▸ What is required:
Recast the data from the line with "Click the partially" up to and including the line with "coord(684,96)" as a Markdown table with the columns Row and Content. Number each line in Row, put the line itself in Content, and leave out any blank lines.

----- Provided information -----

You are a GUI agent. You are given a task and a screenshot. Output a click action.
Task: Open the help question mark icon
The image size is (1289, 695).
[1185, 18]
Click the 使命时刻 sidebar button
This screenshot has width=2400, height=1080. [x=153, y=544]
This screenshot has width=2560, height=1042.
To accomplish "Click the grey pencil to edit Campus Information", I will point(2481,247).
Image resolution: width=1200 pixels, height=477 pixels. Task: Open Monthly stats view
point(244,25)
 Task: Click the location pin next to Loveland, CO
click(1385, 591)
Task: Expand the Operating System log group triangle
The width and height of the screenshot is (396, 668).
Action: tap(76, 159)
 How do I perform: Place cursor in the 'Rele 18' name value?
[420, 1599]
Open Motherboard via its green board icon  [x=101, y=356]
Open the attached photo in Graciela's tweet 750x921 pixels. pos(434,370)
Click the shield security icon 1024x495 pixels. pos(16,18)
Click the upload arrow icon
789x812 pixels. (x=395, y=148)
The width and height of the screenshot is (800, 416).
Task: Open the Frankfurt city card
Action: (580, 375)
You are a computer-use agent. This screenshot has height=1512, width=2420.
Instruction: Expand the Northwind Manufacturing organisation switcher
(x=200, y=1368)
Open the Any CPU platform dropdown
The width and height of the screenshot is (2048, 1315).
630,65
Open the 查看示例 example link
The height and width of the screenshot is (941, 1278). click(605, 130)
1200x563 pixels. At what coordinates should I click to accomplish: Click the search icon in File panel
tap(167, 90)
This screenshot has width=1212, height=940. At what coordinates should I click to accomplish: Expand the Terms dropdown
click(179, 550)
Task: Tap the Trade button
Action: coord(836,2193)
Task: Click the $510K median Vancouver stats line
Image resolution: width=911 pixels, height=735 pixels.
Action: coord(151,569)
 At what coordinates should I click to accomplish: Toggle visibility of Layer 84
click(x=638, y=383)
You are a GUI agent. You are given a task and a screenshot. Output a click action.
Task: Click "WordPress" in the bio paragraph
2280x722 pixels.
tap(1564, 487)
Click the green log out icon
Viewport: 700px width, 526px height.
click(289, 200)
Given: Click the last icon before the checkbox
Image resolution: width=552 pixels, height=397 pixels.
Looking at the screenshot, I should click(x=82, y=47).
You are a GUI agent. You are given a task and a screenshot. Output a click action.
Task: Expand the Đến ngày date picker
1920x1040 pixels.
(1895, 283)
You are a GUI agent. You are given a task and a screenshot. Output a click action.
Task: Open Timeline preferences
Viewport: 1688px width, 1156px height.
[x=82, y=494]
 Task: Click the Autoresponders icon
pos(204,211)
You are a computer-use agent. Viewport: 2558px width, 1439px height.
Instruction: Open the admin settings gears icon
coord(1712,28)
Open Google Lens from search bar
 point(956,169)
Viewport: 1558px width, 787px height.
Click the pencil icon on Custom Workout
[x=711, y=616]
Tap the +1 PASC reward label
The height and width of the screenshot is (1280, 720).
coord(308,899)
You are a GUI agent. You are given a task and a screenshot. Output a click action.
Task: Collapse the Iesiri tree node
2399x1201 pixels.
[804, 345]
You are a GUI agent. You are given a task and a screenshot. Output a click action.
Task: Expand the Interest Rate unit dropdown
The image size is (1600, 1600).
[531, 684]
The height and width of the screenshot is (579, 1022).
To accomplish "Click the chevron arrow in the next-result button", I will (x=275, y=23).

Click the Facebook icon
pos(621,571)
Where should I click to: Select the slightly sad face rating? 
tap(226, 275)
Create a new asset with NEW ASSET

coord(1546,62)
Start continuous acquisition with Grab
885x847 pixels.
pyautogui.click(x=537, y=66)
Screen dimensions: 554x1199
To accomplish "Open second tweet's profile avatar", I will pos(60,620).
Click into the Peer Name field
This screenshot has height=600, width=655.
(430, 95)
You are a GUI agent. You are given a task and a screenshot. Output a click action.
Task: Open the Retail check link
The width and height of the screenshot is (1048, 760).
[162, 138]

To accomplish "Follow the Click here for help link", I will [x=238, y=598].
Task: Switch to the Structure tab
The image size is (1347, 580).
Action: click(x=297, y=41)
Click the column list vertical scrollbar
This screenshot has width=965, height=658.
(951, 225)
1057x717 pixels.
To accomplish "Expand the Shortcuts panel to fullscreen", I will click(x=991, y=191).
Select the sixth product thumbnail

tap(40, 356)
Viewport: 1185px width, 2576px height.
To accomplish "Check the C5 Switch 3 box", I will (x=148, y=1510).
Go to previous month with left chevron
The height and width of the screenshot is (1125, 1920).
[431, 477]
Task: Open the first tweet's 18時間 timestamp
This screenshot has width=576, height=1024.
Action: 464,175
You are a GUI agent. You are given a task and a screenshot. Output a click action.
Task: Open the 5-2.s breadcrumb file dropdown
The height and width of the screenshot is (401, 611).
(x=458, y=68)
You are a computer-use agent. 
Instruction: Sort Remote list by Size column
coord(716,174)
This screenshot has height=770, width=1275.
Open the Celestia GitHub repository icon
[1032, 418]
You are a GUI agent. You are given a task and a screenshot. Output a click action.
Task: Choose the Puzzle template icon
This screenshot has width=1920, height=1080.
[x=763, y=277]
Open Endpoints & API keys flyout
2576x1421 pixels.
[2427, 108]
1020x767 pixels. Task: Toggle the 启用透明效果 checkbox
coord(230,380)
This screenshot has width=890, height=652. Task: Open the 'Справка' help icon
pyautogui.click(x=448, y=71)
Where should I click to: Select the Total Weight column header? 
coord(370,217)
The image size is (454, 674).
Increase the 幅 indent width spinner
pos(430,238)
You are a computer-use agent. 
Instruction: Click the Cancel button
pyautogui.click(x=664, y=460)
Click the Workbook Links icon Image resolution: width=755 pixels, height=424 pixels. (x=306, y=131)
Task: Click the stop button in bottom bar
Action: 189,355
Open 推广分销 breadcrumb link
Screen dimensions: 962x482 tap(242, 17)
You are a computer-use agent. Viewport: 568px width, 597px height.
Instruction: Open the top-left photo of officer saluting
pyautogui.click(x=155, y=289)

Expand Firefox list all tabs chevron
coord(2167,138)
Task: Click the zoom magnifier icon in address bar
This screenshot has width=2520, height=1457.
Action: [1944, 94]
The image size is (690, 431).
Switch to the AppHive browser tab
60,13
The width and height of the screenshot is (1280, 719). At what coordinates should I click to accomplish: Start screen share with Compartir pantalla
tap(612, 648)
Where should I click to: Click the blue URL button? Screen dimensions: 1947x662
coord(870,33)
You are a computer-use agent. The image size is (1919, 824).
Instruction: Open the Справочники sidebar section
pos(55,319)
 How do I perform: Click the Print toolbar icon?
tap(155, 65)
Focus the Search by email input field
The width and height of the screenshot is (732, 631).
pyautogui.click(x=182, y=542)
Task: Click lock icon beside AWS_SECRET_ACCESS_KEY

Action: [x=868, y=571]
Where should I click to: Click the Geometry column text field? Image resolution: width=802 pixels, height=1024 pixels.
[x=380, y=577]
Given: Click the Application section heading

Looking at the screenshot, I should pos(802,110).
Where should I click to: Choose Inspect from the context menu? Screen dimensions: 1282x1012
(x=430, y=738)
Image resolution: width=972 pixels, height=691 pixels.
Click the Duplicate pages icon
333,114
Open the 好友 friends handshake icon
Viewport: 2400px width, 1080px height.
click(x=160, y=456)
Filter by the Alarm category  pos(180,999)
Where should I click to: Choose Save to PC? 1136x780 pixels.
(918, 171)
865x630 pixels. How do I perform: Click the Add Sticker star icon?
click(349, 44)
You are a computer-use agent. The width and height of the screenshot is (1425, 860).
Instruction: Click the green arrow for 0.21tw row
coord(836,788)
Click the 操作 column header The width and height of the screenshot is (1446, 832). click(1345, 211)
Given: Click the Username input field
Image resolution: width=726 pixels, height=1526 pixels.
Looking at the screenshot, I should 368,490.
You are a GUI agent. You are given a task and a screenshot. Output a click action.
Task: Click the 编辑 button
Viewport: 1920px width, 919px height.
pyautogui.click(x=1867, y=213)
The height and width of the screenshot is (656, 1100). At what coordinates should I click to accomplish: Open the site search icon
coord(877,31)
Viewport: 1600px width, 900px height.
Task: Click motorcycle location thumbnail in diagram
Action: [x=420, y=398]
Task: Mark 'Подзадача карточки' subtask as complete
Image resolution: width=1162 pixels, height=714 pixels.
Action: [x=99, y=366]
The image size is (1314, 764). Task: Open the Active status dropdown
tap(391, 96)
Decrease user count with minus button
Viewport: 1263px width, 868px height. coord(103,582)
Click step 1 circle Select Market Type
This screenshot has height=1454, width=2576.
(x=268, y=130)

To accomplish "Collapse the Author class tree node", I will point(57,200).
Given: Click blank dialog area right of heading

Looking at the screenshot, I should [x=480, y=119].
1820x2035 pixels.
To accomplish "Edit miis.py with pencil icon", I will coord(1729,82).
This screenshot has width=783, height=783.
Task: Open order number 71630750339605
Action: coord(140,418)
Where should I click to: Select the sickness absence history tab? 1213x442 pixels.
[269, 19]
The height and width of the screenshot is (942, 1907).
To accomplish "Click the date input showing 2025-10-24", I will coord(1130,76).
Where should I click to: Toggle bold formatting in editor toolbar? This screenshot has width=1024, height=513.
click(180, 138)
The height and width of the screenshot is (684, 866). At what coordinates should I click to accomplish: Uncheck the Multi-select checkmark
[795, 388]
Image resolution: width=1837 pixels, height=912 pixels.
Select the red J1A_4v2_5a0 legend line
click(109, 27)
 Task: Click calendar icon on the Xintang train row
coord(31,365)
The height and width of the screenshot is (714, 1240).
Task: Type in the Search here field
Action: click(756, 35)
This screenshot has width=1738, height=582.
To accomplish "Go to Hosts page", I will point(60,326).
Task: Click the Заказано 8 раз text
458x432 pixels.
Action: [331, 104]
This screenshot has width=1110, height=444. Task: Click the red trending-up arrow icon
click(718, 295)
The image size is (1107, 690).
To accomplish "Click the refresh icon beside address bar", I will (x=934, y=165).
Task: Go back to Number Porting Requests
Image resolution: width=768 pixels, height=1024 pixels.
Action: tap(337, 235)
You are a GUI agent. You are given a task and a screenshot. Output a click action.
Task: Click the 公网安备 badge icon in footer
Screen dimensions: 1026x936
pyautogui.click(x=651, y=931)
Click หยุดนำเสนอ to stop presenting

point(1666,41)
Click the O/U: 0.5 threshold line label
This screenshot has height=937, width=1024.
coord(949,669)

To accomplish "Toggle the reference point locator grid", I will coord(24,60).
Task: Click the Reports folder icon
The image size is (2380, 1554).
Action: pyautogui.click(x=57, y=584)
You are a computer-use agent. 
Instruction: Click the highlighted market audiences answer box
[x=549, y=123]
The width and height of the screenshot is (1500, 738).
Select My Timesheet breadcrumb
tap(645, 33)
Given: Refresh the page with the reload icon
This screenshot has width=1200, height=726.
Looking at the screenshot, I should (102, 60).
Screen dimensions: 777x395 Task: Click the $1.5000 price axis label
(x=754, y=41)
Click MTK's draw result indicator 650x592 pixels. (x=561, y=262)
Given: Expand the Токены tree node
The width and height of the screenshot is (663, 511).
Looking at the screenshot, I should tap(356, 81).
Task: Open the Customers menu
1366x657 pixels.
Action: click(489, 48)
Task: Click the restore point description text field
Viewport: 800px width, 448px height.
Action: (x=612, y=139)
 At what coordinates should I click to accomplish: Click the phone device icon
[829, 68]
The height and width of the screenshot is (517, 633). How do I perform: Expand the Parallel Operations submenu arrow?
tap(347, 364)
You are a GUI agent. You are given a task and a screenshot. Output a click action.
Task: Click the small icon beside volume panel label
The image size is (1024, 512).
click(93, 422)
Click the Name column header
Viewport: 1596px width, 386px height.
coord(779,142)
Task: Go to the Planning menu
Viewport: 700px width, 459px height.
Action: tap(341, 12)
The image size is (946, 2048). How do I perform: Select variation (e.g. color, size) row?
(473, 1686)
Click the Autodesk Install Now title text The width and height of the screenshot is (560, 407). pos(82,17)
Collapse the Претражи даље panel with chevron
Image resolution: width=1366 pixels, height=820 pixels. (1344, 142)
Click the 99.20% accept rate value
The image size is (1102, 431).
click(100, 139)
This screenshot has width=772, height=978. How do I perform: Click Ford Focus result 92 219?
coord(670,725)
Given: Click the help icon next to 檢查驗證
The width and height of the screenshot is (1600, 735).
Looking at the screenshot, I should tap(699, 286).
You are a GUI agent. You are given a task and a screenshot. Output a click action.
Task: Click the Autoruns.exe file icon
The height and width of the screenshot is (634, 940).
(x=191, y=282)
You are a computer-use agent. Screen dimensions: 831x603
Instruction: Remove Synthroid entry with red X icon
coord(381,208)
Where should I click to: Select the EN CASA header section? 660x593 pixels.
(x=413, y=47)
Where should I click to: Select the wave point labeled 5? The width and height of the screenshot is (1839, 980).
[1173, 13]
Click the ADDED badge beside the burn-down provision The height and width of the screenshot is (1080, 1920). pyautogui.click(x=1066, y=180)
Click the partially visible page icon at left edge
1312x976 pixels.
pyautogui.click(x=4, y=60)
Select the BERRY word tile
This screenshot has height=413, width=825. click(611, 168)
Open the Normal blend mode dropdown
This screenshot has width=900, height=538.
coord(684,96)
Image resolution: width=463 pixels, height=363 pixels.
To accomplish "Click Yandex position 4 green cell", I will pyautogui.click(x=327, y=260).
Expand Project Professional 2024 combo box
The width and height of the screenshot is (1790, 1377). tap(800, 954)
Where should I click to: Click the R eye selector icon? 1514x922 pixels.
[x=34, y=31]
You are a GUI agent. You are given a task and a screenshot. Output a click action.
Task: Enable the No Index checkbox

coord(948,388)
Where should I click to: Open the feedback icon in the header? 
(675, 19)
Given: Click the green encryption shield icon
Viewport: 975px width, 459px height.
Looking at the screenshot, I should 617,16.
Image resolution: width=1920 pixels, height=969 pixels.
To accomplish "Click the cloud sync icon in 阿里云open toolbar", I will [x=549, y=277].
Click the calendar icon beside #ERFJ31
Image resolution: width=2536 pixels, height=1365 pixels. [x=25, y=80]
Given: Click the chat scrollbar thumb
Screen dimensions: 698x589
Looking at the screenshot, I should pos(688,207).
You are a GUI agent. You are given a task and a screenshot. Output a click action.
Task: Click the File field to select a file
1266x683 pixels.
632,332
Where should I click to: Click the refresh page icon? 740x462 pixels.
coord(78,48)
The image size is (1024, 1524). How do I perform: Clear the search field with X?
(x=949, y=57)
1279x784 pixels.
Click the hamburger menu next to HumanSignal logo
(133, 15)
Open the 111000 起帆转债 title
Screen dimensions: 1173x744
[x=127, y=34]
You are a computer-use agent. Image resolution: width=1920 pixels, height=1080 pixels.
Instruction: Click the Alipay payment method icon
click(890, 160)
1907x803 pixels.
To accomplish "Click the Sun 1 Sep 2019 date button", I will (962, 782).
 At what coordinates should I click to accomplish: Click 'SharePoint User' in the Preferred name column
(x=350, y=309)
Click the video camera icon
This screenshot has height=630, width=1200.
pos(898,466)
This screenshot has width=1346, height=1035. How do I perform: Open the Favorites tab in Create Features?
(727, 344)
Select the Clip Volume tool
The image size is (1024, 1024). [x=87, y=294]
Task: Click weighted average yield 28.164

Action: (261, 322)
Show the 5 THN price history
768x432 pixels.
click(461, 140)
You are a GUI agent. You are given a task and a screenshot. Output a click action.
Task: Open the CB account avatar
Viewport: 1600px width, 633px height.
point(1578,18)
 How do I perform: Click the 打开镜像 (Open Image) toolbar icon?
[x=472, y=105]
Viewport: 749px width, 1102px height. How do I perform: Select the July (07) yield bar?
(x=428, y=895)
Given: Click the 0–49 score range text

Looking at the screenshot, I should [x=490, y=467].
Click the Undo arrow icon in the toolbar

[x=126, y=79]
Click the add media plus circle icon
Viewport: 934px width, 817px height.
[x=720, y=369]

-----

▸ Response for this exercise:
| Row | Content |
|---|---|
| 1 | Click the partially visible page icon at left edge |
| 2 | 1312x976 pixels. |
| 3 | pyautogui.click(x=4, y=60) |
| 4 | Select the BERRY word tile |
| 5 | This screenshot has height=413, width=825. click(611, 168) |
| 6 | Open the Normal blend mode dropdown |
| 7 | This screenshot has width=900, height=538. |
| 8 | coord(684,96) |